Records contained in a dataset:
*****

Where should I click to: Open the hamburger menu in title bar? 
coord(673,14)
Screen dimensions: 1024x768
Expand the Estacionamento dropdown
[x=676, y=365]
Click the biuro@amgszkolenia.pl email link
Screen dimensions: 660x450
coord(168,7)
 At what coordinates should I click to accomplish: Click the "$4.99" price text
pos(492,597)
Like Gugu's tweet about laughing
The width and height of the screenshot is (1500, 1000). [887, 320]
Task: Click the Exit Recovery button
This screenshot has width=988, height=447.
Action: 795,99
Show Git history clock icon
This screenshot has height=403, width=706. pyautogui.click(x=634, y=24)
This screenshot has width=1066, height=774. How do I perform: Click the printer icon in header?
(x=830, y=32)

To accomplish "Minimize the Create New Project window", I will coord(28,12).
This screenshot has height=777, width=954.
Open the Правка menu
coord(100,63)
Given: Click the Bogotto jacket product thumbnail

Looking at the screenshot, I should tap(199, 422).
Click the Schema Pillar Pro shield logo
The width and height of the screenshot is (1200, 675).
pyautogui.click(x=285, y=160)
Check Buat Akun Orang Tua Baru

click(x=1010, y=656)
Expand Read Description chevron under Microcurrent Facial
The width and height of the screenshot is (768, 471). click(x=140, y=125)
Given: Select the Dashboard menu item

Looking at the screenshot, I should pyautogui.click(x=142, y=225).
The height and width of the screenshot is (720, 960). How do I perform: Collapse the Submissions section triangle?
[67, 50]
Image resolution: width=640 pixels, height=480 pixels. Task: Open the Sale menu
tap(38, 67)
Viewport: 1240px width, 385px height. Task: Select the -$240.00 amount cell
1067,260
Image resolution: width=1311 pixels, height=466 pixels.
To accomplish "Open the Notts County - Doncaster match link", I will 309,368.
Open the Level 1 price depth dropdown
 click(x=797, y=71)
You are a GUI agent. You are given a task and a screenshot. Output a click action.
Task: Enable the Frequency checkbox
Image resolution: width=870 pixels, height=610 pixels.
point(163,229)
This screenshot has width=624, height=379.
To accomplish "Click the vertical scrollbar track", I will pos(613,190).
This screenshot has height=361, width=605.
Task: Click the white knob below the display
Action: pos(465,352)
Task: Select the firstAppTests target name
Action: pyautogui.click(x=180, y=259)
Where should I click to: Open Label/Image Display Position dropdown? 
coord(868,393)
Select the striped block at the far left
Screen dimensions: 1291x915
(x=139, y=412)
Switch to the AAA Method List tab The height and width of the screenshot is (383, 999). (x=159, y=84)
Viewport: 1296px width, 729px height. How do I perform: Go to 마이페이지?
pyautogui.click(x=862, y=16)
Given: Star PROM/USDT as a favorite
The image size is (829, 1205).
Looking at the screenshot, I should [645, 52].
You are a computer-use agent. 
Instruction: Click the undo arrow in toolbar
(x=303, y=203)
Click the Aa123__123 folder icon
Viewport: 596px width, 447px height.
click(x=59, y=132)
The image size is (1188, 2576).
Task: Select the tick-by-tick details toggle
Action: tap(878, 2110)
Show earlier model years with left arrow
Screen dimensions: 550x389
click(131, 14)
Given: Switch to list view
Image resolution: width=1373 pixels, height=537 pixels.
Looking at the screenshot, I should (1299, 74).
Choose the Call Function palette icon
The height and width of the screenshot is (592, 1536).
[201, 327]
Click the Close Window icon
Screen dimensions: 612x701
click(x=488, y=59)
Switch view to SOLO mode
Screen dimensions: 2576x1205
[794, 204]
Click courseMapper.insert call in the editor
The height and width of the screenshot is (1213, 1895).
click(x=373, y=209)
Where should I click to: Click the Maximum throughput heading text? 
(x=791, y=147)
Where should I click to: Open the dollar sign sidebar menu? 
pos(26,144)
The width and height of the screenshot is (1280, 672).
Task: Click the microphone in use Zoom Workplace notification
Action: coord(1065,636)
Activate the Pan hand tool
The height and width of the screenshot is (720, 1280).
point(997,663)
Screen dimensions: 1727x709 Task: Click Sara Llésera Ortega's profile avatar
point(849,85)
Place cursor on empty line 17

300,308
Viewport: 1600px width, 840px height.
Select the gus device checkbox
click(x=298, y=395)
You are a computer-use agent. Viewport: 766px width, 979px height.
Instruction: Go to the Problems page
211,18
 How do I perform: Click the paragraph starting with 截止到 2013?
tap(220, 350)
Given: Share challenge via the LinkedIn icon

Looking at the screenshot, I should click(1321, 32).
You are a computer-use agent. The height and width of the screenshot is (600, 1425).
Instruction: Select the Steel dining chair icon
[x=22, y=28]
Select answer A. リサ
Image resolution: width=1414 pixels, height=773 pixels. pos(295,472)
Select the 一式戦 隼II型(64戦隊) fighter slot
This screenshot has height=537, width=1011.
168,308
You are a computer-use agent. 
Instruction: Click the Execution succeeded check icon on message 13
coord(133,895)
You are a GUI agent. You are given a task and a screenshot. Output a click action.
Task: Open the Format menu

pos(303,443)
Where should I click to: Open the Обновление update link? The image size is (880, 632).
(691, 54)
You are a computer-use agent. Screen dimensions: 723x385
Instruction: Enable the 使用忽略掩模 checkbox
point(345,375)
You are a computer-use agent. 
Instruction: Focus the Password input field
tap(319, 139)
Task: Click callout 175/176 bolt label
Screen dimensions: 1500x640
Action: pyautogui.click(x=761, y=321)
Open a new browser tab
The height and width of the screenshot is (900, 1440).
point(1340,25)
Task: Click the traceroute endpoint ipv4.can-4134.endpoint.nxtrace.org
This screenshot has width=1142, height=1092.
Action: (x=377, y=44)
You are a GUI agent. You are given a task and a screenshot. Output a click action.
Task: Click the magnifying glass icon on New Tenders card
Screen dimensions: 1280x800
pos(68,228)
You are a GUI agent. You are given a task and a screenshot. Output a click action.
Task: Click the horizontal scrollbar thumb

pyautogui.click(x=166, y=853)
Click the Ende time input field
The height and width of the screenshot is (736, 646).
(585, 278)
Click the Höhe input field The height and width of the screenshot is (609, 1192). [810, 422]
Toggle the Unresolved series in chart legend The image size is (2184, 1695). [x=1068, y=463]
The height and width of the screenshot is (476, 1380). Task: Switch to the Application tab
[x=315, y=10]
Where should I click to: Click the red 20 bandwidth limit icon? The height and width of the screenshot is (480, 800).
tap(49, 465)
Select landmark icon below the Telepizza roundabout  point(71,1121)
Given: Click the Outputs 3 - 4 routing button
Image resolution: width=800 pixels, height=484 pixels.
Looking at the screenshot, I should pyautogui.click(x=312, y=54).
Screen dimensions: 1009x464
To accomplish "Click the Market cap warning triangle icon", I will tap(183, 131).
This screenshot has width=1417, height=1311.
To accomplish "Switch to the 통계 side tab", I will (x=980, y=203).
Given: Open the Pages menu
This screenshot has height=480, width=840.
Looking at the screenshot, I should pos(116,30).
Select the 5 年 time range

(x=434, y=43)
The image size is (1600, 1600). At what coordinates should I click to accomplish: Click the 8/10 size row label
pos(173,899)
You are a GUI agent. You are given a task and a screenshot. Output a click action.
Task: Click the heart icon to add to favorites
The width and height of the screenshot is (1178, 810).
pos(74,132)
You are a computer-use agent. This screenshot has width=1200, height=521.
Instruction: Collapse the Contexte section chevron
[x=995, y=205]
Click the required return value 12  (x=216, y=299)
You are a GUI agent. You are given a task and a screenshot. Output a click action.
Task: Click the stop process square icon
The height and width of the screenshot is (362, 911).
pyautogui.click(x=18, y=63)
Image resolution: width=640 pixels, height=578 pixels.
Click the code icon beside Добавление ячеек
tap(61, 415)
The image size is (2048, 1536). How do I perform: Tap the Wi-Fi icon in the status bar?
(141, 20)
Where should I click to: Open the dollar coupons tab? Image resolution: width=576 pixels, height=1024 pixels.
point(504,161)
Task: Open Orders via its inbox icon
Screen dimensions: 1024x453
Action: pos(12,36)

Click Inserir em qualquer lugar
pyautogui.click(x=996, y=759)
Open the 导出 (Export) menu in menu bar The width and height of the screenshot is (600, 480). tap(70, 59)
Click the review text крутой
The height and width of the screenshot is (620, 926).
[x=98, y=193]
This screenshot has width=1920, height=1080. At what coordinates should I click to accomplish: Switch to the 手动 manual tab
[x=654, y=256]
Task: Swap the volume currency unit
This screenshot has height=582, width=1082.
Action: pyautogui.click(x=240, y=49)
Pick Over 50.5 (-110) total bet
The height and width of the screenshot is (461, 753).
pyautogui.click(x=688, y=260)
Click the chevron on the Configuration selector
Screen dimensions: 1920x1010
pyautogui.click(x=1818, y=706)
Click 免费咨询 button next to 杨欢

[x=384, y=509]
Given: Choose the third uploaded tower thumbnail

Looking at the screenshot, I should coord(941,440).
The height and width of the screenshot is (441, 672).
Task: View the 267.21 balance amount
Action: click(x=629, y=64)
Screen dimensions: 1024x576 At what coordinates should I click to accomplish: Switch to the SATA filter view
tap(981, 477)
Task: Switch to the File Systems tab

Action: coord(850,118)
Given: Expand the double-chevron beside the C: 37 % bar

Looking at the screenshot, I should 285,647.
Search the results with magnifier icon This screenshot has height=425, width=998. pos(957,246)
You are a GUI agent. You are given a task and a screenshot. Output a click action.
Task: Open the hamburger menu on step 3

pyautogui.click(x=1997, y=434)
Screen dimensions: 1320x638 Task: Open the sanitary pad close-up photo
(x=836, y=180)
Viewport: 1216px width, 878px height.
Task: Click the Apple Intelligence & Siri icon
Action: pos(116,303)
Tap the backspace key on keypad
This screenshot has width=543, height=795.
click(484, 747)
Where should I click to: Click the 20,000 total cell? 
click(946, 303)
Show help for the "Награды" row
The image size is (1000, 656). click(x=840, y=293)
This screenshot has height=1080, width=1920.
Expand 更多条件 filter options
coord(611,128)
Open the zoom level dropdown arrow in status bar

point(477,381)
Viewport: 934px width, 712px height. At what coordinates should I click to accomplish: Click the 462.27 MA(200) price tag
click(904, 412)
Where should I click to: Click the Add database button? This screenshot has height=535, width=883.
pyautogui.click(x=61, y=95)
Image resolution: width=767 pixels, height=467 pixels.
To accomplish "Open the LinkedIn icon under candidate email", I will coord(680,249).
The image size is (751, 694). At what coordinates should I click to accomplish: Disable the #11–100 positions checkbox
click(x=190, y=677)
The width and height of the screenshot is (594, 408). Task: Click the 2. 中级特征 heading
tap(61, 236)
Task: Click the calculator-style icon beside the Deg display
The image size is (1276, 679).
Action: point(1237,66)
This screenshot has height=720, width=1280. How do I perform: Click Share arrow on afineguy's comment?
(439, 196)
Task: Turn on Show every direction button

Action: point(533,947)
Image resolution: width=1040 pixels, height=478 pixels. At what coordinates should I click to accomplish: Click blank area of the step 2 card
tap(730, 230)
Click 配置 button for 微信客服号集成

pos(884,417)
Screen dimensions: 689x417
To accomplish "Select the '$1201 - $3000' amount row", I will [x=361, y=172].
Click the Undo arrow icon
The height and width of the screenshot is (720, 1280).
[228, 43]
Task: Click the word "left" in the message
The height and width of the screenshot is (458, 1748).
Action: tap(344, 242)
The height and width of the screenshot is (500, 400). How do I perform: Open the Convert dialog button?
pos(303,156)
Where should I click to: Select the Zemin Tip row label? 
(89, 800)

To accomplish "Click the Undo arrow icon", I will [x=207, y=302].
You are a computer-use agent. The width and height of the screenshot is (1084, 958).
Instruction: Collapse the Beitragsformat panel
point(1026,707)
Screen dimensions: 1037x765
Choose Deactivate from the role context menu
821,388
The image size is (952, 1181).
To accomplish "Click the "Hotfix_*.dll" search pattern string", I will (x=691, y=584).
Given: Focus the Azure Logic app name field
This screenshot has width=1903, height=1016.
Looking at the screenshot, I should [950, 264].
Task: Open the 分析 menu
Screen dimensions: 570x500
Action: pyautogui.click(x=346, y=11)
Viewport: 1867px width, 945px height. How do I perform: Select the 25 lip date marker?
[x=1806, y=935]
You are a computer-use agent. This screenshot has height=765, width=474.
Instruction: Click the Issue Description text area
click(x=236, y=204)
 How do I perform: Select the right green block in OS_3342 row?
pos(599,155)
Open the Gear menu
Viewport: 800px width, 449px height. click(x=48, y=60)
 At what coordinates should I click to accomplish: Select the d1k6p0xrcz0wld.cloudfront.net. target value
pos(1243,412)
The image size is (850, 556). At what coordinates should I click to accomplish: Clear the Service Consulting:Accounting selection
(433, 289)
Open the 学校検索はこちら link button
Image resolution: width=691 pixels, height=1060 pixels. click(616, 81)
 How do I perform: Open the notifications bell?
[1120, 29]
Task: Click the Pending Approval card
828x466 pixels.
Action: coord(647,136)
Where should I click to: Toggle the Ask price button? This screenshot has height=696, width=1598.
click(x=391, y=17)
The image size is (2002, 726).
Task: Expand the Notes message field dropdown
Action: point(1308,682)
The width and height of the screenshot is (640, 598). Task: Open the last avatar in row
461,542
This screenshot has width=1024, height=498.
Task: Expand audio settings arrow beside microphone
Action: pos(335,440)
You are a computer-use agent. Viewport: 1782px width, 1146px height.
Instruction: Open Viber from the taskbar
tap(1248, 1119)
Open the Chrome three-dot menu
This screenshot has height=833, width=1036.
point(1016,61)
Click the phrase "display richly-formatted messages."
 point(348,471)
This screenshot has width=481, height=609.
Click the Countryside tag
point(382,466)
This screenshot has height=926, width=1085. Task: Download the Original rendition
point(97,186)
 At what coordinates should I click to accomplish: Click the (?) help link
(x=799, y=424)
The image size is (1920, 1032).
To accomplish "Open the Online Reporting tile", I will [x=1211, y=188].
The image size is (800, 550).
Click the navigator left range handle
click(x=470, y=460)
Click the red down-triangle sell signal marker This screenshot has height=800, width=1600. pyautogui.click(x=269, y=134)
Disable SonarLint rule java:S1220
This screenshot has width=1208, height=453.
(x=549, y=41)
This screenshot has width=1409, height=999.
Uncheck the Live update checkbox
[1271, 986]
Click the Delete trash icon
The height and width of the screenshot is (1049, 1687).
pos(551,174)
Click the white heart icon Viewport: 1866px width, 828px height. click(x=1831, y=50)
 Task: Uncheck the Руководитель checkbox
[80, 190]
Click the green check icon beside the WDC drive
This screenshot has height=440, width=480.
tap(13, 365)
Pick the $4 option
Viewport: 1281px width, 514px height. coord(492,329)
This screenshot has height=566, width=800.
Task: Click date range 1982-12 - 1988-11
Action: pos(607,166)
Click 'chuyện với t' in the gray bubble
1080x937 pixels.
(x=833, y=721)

*****

● YOUR GOAL
Within the entries above, find each line where "email" appears; copy every one.

● EXERCISE ANSWER
Click the biuro@amgszkolenia.pl email link
To accomplish "Open the LinkedIn icon under candidate email", I will coord(680,249).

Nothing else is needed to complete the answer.